What is needed
Copy each line below holding "computer".
□ □ □ □ □
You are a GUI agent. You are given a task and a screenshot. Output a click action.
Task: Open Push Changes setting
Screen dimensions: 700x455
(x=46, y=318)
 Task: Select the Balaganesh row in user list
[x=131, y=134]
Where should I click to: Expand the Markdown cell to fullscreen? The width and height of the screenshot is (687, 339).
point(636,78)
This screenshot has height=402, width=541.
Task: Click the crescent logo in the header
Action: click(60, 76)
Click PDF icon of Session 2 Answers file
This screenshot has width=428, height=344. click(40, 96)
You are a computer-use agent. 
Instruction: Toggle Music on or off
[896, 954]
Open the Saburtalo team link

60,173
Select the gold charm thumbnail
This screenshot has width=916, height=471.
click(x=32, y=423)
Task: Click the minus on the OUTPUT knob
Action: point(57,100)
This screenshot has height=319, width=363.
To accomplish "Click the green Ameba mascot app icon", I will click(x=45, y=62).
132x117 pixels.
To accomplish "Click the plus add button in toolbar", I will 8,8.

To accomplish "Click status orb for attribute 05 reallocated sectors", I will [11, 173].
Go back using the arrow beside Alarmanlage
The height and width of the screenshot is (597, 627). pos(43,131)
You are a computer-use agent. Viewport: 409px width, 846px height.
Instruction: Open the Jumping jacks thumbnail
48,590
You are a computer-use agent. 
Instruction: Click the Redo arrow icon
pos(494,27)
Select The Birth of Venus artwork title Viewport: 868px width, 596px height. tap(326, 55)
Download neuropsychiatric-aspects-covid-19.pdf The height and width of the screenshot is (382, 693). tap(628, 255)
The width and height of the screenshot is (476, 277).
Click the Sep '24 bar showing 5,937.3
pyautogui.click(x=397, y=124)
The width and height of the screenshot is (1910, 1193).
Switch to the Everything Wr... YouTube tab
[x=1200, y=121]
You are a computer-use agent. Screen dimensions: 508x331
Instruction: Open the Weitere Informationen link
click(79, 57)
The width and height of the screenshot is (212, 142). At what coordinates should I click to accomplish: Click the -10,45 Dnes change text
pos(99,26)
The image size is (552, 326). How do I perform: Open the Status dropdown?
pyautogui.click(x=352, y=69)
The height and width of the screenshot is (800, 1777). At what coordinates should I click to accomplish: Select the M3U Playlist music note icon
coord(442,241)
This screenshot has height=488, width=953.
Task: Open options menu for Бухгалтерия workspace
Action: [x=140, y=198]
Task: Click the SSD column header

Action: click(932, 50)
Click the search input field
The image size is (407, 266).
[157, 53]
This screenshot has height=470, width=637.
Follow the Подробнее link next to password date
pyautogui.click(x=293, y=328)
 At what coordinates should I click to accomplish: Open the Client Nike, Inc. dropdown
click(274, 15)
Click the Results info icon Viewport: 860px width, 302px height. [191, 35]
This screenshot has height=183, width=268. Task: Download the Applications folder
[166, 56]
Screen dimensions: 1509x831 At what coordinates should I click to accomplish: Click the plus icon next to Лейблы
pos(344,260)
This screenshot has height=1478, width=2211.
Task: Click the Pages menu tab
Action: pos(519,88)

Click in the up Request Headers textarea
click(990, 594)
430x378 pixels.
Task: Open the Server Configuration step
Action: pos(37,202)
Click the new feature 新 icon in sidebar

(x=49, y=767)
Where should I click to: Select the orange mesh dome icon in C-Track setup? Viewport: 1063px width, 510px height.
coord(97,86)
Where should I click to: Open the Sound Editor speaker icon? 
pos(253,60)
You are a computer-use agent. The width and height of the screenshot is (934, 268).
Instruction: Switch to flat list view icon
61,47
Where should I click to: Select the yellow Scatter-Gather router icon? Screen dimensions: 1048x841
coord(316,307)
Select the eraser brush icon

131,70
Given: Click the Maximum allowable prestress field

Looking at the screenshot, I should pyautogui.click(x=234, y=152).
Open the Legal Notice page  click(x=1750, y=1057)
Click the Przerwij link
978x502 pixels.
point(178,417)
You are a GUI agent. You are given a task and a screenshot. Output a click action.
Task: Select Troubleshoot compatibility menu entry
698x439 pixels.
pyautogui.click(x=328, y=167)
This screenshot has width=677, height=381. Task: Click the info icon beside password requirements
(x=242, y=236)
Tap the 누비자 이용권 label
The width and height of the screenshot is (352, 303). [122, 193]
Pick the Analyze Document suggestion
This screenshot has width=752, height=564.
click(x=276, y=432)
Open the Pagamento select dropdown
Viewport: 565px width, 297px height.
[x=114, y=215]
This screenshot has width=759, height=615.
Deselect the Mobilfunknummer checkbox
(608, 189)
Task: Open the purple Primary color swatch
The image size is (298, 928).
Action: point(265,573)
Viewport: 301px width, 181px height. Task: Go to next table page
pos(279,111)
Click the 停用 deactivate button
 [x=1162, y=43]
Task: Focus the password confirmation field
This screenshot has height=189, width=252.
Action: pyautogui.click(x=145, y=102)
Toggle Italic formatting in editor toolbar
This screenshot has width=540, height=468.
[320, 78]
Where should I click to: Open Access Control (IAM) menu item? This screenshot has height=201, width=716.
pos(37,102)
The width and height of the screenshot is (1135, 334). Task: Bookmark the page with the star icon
□ □ □ □ □
Answer section
You are a computer-use agent. 
You are a computer-use agent. Viewport: 409px width, 846px height.
You are a computer-use agent. 
You are a computer-use agent. Screen dimensions: 508x331
You are a computer-use agent. The width and height of the screenshot is (934, 268).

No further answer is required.